A Dual-path hybrid framework for bias detection in social media using statistical and contextual embeddings
摘要
Social media platforms have become central to modern communication; however, they often serve as breeding grounds for biased content that can subtly or overtly reinforce harmful societal stereotypes. Detecting such bias, including political, gender-based, racial, or ideological bias, remains a challenging task due to the contextual, implicit, and dynamic nature of language. To address this challenge, this study presents a multi-phase deep learning framework that integrates statistical and contextual representations for bias detection in online content. The process begins with preprocessing to clean and normalize raw text, enabling consistent downstream analysis. The architecture employs a dual-path feature extraction strategy: the first path derives statistical features using an Enhanced Term Frequency–Inverse Document Frequency (TF–IDF) approach, while the second path captures semantic and contextual representations using a Transformer model with self-attention to learn deep linguistic dependencies.
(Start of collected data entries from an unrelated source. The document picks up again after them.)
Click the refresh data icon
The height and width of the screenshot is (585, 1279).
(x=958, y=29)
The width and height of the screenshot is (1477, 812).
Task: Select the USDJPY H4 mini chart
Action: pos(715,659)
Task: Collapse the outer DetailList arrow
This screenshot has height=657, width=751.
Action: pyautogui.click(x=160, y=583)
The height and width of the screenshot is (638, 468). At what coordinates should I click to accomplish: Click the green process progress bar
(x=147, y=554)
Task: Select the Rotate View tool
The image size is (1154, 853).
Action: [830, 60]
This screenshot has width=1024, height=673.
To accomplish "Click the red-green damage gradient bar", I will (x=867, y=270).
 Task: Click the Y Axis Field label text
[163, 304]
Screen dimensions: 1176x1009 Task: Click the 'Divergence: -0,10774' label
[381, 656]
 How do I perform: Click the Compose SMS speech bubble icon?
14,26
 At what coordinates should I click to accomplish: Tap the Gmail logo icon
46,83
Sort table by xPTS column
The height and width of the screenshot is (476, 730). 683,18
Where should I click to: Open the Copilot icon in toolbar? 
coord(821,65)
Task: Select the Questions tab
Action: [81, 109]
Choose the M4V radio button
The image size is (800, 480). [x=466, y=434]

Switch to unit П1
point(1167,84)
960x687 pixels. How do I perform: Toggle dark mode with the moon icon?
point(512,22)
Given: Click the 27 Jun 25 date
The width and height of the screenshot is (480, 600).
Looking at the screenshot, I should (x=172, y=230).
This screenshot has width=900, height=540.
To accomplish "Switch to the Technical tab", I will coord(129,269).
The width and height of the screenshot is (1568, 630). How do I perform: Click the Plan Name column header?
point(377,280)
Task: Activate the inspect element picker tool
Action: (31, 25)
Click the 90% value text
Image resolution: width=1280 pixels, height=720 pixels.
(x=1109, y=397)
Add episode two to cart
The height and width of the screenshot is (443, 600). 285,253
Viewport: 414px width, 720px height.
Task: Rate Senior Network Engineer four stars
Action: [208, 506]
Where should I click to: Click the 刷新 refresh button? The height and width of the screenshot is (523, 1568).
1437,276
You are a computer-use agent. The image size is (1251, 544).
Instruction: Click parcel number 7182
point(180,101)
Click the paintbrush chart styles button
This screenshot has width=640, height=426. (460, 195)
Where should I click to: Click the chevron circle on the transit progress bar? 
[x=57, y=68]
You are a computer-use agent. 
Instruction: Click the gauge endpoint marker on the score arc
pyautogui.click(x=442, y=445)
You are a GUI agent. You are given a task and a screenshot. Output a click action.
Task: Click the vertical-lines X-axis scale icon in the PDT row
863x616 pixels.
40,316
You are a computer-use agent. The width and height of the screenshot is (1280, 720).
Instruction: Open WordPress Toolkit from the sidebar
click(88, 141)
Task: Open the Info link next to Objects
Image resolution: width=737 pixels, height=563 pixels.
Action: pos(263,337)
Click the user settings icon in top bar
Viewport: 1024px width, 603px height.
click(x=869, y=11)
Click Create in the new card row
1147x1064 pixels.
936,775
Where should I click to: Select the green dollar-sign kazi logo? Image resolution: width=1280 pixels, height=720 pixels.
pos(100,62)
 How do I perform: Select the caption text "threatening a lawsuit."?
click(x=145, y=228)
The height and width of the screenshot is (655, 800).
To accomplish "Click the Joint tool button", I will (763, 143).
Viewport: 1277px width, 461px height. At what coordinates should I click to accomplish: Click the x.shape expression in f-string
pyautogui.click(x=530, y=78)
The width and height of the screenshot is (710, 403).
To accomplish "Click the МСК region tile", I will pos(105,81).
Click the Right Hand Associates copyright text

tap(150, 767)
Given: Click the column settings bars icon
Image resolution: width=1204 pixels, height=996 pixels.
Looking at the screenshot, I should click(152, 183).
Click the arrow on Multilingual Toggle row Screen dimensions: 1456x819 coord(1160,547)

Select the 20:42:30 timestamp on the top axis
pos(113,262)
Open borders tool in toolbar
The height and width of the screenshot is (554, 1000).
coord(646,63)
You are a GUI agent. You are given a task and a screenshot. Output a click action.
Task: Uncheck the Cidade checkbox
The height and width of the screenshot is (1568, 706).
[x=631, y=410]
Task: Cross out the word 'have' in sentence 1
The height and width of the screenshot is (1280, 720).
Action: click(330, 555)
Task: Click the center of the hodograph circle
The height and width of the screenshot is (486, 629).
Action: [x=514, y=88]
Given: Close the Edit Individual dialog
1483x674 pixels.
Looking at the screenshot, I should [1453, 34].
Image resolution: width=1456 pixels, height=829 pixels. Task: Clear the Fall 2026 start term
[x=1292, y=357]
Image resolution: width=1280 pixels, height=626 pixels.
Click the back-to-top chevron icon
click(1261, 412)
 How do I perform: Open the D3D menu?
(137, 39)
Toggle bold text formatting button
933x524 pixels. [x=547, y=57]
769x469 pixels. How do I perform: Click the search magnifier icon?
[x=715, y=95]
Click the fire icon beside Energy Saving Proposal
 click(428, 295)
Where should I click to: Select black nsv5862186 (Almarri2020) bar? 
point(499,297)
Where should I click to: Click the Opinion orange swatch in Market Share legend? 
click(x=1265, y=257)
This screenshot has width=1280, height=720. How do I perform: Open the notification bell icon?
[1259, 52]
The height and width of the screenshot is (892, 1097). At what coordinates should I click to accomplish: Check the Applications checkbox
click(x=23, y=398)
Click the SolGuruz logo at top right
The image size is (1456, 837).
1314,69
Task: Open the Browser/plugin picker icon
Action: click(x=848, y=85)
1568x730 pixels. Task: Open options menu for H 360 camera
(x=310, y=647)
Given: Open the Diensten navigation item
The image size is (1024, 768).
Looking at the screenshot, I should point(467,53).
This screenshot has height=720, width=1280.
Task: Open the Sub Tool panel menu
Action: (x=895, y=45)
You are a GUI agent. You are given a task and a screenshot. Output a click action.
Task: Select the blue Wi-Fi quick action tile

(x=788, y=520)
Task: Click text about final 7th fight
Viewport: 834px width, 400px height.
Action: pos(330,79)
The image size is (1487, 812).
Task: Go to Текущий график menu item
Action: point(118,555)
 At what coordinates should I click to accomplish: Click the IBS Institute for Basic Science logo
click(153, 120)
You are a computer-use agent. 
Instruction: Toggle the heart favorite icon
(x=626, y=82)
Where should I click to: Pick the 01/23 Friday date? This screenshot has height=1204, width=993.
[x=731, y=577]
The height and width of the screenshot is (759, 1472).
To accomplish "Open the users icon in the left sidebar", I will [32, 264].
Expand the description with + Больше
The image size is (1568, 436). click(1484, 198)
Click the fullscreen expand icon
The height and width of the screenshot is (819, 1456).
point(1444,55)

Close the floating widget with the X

The features from both paths are concatenated and passed to a feature selection stage, where the Adaptive Lyrebird Optimization Algorithm (A_LyOA) is used to identify the most relevant and non-redundant features. Finally, classification is performed using a multi-attention-based AlexNet integrated with a Multi-Layer Perceptron (MLP), where attention modules are incorporated within convolutional layers to improve contextual feature representation. The proposed framework was evaluated using comprehensive performance metrics, achieving high accuracy (0.98), precision (0.97), a low false negative rate (FNR = 0.13), and a low false positive rate (FPR = 0.08), demonstrating strong performance compared with existing bias detection approaches.